Question

Express each sum using summation notation. Use $$\mathrm{i}$$ for the index of summation. $$4^{3}+5^{3}+6^{3}+\cdots +13^{3}$$

Answer

**step1** Understanding the problem

The problem asks us to express the given sum $$4^{3}+5^{3}+6^{3}+\cdots +13^{3}$$ using summation notation. We need to identify the general form of the terms, the starting value of the index, and the ending value of the index.

**step2** Identifying the general term

We observe that each term in the sum is a number raised to the power of 3.
The first term is $$4^3$$.
The second term is $$5^3$$.
The third term is $$6^3$$.
This pattern suggests that the general term can be represented as $$i^3$$, where $$i$$ is the index of summation.

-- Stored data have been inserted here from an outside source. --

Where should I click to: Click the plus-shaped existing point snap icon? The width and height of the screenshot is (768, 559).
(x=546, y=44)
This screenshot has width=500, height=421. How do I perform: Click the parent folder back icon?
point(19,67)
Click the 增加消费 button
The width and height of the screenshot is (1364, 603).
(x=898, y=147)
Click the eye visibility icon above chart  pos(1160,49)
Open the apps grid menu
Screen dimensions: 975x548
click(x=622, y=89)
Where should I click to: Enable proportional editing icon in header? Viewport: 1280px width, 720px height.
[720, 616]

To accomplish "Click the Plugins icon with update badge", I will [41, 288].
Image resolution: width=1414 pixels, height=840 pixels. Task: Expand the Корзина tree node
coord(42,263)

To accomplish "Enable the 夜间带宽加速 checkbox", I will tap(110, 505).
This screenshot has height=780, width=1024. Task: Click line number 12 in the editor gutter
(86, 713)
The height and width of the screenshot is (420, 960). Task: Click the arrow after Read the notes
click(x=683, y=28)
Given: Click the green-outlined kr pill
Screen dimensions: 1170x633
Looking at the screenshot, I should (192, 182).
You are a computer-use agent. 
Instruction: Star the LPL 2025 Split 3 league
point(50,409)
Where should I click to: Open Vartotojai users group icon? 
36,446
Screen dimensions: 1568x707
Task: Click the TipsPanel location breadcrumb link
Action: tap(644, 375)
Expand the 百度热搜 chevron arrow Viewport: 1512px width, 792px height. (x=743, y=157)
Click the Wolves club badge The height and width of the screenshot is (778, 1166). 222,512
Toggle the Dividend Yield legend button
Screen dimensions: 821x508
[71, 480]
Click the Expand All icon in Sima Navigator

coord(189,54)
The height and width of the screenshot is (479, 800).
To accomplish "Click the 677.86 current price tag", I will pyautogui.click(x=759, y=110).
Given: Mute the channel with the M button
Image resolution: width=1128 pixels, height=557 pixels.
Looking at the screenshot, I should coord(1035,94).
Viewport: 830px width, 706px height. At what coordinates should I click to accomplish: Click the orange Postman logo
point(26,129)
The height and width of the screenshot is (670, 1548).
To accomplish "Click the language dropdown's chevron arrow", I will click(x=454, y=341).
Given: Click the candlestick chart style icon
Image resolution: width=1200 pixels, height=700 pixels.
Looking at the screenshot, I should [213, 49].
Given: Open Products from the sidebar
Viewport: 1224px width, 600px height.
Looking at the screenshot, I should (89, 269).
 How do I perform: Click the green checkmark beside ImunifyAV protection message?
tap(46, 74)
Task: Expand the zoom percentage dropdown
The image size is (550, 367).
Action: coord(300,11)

**step3** Determining the lower limit of summation

The first term in the sum is $$4^3$$. Comparing this with our general term $$i^3$$, we see that the index $$i$$ starts at 4. Therefore, the lower limit of the summation is 4.

**step4** Determining the upper limit of summation

The last term in the sum is $$13^3$$. Comparing this with our general term $$i^3$$, we see that the index $$i$$ ends at 13. Therefore, the upper limit of the summation is 13.

**step5** Constructing the summation notation

Using the general term $$i^3$$, the lower limit $$i=4$$, and the upper limit $$13$$, we can write the sum in summation notation as:
$$\sum_{i=4}^{13} i^3$$